* _EXERCISE DATA_
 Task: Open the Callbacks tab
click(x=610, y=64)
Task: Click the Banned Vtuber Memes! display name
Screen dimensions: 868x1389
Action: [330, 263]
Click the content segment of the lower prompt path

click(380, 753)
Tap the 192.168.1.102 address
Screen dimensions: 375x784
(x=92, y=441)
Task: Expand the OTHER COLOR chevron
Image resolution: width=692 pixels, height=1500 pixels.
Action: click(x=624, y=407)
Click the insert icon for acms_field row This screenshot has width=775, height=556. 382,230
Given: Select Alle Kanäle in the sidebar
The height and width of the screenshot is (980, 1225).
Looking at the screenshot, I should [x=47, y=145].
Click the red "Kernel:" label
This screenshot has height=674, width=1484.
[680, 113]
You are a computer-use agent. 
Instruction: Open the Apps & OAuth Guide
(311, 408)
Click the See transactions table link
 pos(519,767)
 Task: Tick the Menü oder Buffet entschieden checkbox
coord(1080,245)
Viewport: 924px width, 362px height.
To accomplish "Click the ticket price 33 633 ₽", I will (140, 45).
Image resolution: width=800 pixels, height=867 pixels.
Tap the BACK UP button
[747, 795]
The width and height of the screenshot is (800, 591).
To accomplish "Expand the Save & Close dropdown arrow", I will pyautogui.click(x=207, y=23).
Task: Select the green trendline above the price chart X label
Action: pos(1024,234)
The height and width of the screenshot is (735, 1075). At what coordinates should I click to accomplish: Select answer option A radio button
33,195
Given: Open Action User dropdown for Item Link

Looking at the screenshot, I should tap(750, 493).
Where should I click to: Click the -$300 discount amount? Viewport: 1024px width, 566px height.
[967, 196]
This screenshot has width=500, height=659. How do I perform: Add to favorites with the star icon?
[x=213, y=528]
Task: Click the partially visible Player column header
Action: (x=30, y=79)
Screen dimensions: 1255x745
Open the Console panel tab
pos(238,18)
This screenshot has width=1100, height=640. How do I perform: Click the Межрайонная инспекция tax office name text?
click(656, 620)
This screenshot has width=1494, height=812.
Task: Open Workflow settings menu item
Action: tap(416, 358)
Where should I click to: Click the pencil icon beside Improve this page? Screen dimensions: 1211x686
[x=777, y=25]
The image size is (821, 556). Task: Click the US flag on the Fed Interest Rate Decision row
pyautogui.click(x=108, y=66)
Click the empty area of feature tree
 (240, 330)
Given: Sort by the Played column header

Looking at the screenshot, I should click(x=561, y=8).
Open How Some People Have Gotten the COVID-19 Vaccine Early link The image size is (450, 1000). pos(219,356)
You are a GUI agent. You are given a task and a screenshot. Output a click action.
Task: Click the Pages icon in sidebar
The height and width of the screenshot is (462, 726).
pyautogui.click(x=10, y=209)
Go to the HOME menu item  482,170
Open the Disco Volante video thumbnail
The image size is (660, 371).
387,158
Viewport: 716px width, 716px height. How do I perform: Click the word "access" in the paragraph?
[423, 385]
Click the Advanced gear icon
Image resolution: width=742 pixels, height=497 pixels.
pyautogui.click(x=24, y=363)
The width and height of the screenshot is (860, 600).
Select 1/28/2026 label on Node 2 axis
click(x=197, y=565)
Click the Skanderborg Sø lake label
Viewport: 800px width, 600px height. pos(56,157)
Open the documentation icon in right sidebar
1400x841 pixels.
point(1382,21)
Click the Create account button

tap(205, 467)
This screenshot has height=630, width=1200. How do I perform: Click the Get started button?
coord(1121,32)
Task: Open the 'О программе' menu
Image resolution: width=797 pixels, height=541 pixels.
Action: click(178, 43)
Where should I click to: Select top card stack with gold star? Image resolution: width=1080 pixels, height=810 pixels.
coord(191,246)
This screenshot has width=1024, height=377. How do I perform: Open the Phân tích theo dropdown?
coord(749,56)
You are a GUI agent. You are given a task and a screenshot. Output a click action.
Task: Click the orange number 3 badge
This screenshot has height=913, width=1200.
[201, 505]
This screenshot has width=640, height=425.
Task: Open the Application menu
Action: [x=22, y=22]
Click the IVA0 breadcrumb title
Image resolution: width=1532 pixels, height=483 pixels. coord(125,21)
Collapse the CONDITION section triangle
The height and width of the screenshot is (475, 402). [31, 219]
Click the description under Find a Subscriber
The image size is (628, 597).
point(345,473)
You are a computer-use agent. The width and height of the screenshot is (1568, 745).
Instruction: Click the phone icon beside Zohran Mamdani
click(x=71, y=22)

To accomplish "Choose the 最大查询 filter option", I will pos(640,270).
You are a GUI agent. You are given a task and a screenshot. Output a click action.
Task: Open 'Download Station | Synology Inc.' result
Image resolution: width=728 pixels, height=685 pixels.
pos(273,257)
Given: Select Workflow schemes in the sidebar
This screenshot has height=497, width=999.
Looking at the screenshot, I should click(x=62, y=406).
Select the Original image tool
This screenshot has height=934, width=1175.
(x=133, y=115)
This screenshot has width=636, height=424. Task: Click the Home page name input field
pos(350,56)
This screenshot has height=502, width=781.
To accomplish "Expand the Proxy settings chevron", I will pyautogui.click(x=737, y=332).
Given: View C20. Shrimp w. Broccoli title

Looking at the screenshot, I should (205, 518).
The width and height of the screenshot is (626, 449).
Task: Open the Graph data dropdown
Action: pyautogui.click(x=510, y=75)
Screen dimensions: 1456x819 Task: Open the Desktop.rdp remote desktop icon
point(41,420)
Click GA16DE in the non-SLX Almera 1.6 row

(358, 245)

* _TASK TO CARRY OUT_
The answer should consist of every record above, copied exactly.

* _EXERCISE OUTPUT_
 Task: Open the Callbacks tab
click(x=610, y=64)
Task: Click the Banned Vtuber Memes! display name
Screen dimensions: 868x1389
Action: [330, 263]
Click the content segment of the lower prompt path

click(380, 753)
Tap the 192.168.1.102 address
Screen dimensions: 375x784
(x=92, y=441)
Task: Expand the OTHER COLOR chevron
Image resolution: width=692 pixels, height=1500 pixels.
Action: click(x=624, y=407)
Click the insert icon for acms_field row This screenshot has width=775, height=556. 382,230
Given: Select Alle Kanäle in the sidebar
The height and width of the screenshot is (980, 1225).
Looking at the screenshot, I should [x=47, y=145].
Click the red "Kernel:" label
This screenshot has height=674, width=1484.
[680, 113]
You are a computer-use agent. 
Instruction: Open the Apps & OAuth Guide
(311, 408)
Click the See transactions table link
 pos(519,767)
 Task: Tick the Menü oder Buffet entschieden checkbox
coord(1080,245)
Viewport: 924px width, 362px height.
To accomplish "Click the ticket price 33 633 ₽", I will (140, 45).
Image resolution: width=800 pixels, height=867 pixels.
Tap the BACK UP button
[747, 795]
The width and height of the screenshot is (800, 591).
To accomplish "Expand the Save & Close dropdown arrow", I will pyautogui.click(x=207, y=23).
Task: Select the green trendline above the price chart X label
Action: pos(1024,234)
The height and width of the screenshot is (735, 1075). At what coordinates should I click to accomplish: Select answer option A radio button
33,195
Given: Open Action User dropdown for Item Link

Looking at the screenshot, I should tap(750, 493).
Where should I click to: Click the -$300 discount amount? Viewport: 1024px width, 566px height.
[967, 196]
This screenshot has width=500, height=659. How do I perform: Add to favorites with the star icon?
[x=213, y=528]
Task: Click the partially visible Player column header
Action: (x=30, y=79)
Screen dimensions: 1255x745
Open the Console panel tab
pos(238,18)
This screenshot has width=1100, height=640. How do I perform: Click the Межрайонная инспекция tax office name text?
click(656, 620)
This screenshot has width=1494, height=812.
Task: Open Workflow settings menu item
Action: tap(416, 358)
Where should I click to: Click the pencil icon beside Improve this page? Screen dimensions: 1211x686
[x=777, y=25]
The image size is (821, 556). Task: Click the US flag on the Fed Interest Rate Decision row
pyautogui.click(x=108, y=66)
Click the empty area of feature tree
 (240, 330)
Given: Sort by the Played column header

Looking at the screenshot, I should click(x=561, y=8).
Open How Some People Have Gotten the COVID-19 Vaccine Early link The image size is (450, 1000). pos(219,356)
You are a GUI agent. You are given a task and a screenshot. Output a click action.
Task: Click the Pages icon in sidebar
The height and width of the screenshot is (462, 726).
pyautogui.click(x=10, y=209)
Go to the HOME menu item  482,170
Open the Disco Volante video thumbnail
The image size is (660, 371).
387,158
Viewport: 716px width, 716px height. How do I perform: Click the word "access" in the paragraph?
[423, 385]
Click the Advanced gear icon
Image resolution: width=742 pixels, height=497 pixels.
pyautogui.click(x=24, y=363)
The width and height of the screenshot is (860, 600).
Select 1/28/2026 label on Node 2 axis
click(x=197, y=565)
Click the Skanderborg Sø lake label
Viewport: 800px width, 600px height. pos(56,157)
Open the documentation icon in right sidebar
1400x841 pixels.
point(1382,21)
Click the Create account button

tap(205, 467)
This screenshot has height=630, width=1200. How do I perform: Click the Get started button?
coord(1121,32)
Task: Open the 'О программе' menu
Image resolution: width=797 pixels, height=541 pixels.
Action: click(178, 43)
Where should I click to: Select top card stack with gold star? Image resolution: width=1080 pixels, height=810 pixels.
coord(191,246)
This screenshot has width=1024, height=377. How do I perform: Open the Phân tích theo dropdown?
coord(749,56)
You are a GUI agent. You are given a task and a screenshot. Output a click action.
Task: Click the orange number 3 badge
This screenshot has height=913, width=1200.
[201, 505]
This screenshot has width=640, height=425.
Task: Open the Application menu
Action: [x=22, y=22]
Click the IVA0 breadcrumb title
Image resolution: width=1532 pixels, height=483 pixels. coord(125,21)
Collapse the CONDITION section triangle
The height and width of the screenshot is (475, 402). [31, 219]
Click the description under Find a Subscriber
The image size is (628, 597).
point(345,473)
You are a computer-use agent. The width and height of the screenshot is (1568, 745).
Instruction: Click the phone icon beside Zohran Mamdani
click(x=71, y=22)

To accomplish "Choose the 最大查询 filter option", I will pos(640,270).
You are a GUI agent. You are given a task and a screenshot. Output a click action.
Task: Open 'Download Station | Synology Inc.' result
Image resolution: width=728 pixels, height=685 pixels.
pos(273,257)
Given: Select Workflow schemes in the sidebar
This screenshot has height=497, width=999.
Looking at the screenshot, I should click(x=62, y=406).
Select the Original image tool
This screenshot has height=934, width=1175.
(x=133, y=115)
This screenshot has width=636, height=424. Task: Click the Home page name input field
pos(350,56)
This screenshot has height=502, width=781.
To accomplish "Expand the Proxy settings chevron", I will pyautogui.click(x=737, y=332).
Given: View C20. Shrimp w. Broccoli title

Looking at the screenshot, I should (205, 518).
The width and height of the screenshot is (626, 449).
Task: Open the Graph data dropdown
Action: pyautogui.click(x=510, y=75)
Screen dimensions: 1456x819 Task: Open the Desktop.rdp remote desktop icon
point(41,420)
Click GA16DE in the non-SLX Almera 1.6 row

(358, 245)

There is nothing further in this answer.